** Provided records follows **
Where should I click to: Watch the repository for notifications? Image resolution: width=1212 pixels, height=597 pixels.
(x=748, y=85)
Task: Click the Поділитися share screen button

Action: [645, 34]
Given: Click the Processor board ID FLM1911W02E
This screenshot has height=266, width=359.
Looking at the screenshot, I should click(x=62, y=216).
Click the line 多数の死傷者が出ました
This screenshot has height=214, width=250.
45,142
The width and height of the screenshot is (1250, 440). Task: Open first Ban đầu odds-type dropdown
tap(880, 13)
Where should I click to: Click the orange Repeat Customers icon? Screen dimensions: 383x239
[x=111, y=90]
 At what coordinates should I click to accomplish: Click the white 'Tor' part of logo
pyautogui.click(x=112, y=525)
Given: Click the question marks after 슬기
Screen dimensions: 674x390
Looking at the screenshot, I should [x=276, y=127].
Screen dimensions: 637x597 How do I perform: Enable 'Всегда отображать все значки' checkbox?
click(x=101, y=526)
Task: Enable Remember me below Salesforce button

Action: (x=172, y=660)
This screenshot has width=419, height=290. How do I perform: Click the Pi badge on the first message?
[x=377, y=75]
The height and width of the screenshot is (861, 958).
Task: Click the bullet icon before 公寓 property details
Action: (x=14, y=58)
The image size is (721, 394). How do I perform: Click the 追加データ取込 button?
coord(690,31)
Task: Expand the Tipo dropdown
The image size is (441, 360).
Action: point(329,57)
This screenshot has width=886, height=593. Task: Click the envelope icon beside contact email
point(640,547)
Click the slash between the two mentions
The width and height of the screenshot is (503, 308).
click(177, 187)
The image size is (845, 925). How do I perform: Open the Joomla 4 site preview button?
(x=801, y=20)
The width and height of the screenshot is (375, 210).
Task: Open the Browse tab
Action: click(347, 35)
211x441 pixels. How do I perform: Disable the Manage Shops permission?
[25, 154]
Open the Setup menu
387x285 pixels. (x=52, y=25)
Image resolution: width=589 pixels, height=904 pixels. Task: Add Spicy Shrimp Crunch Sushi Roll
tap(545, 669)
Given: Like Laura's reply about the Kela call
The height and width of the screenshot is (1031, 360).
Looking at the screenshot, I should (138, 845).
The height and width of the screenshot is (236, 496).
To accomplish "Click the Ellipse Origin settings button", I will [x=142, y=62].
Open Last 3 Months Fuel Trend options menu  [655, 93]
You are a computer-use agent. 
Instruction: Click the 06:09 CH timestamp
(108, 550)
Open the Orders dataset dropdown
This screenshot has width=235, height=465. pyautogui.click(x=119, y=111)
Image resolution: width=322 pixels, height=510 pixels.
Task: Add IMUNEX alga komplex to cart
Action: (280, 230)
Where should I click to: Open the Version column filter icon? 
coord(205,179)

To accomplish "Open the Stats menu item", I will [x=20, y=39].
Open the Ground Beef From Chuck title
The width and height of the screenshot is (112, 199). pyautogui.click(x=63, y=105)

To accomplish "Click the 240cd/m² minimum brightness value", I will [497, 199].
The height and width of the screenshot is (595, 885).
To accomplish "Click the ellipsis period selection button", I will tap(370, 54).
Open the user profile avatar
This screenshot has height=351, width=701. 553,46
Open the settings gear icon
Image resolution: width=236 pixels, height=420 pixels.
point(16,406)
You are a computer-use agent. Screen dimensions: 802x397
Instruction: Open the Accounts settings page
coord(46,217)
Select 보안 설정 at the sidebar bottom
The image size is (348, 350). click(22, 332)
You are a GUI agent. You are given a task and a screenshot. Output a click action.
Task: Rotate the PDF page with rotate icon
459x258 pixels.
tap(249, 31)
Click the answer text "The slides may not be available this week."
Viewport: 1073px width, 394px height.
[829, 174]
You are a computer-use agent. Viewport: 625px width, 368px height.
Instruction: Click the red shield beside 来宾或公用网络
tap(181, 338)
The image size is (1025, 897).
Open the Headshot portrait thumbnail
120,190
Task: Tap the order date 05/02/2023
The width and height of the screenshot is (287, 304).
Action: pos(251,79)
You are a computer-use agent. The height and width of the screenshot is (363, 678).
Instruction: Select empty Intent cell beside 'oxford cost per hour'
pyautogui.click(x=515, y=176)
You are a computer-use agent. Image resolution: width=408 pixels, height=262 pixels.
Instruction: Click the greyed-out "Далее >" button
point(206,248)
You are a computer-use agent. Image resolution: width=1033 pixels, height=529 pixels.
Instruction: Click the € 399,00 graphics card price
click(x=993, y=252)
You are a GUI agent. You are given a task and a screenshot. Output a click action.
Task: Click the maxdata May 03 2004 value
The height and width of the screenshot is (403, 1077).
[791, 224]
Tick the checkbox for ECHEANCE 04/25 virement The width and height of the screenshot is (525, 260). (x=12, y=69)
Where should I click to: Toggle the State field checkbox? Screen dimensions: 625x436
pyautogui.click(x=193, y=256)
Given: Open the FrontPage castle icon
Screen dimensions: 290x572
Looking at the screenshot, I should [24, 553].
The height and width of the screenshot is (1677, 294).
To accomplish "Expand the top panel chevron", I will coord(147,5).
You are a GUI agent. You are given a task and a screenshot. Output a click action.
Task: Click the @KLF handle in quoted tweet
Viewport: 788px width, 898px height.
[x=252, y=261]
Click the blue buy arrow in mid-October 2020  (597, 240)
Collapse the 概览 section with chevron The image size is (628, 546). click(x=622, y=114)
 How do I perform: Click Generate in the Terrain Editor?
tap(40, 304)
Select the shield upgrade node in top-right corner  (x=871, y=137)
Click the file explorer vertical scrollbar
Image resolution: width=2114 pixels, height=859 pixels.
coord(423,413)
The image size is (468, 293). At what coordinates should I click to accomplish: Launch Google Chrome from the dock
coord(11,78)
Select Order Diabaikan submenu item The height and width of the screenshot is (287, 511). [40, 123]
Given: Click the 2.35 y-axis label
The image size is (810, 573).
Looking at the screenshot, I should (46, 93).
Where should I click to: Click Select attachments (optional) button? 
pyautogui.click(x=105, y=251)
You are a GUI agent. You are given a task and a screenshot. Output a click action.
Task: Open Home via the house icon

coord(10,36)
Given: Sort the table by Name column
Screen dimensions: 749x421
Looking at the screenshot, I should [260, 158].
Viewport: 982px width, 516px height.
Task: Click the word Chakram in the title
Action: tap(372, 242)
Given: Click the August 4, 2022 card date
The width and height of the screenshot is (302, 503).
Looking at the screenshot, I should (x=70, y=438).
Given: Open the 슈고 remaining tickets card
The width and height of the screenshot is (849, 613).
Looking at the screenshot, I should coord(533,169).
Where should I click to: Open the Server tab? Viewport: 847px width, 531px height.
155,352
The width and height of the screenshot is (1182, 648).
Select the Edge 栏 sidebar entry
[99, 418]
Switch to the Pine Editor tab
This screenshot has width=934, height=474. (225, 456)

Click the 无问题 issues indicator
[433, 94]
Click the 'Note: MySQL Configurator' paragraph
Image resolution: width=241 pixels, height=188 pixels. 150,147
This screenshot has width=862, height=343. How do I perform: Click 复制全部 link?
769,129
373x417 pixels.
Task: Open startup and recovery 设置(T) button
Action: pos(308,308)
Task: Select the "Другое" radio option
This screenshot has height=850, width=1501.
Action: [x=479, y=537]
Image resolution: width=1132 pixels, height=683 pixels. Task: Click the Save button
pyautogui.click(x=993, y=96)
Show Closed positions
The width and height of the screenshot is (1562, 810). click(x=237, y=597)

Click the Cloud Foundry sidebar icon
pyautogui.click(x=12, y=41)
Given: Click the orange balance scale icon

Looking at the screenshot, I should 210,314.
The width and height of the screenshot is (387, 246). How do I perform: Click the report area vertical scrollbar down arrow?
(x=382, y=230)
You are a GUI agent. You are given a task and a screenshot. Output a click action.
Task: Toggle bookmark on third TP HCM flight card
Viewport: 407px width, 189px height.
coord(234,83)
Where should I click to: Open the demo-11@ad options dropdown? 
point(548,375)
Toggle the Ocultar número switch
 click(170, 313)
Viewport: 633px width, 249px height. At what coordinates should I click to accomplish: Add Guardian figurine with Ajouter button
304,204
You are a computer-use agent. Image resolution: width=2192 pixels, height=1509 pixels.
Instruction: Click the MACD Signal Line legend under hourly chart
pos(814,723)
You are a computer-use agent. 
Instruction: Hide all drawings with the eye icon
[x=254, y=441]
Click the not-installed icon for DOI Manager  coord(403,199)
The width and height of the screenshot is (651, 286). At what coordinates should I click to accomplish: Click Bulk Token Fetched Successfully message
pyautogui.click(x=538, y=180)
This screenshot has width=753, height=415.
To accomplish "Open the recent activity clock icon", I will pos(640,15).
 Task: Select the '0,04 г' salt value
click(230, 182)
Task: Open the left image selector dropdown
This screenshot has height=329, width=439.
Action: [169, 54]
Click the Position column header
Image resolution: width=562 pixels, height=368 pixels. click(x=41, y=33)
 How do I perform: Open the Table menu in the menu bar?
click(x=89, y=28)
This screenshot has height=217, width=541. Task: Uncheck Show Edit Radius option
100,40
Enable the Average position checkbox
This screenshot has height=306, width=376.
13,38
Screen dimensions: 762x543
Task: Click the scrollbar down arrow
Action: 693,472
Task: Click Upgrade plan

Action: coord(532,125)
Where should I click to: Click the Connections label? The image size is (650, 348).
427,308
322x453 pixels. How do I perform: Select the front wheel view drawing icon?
** End of Provided records **
Copy out every line of the records that the string "date" appears in.

● Written answer:
Task: Tap the order date 05/02/2023
Given: Click the August 4, 2022 card date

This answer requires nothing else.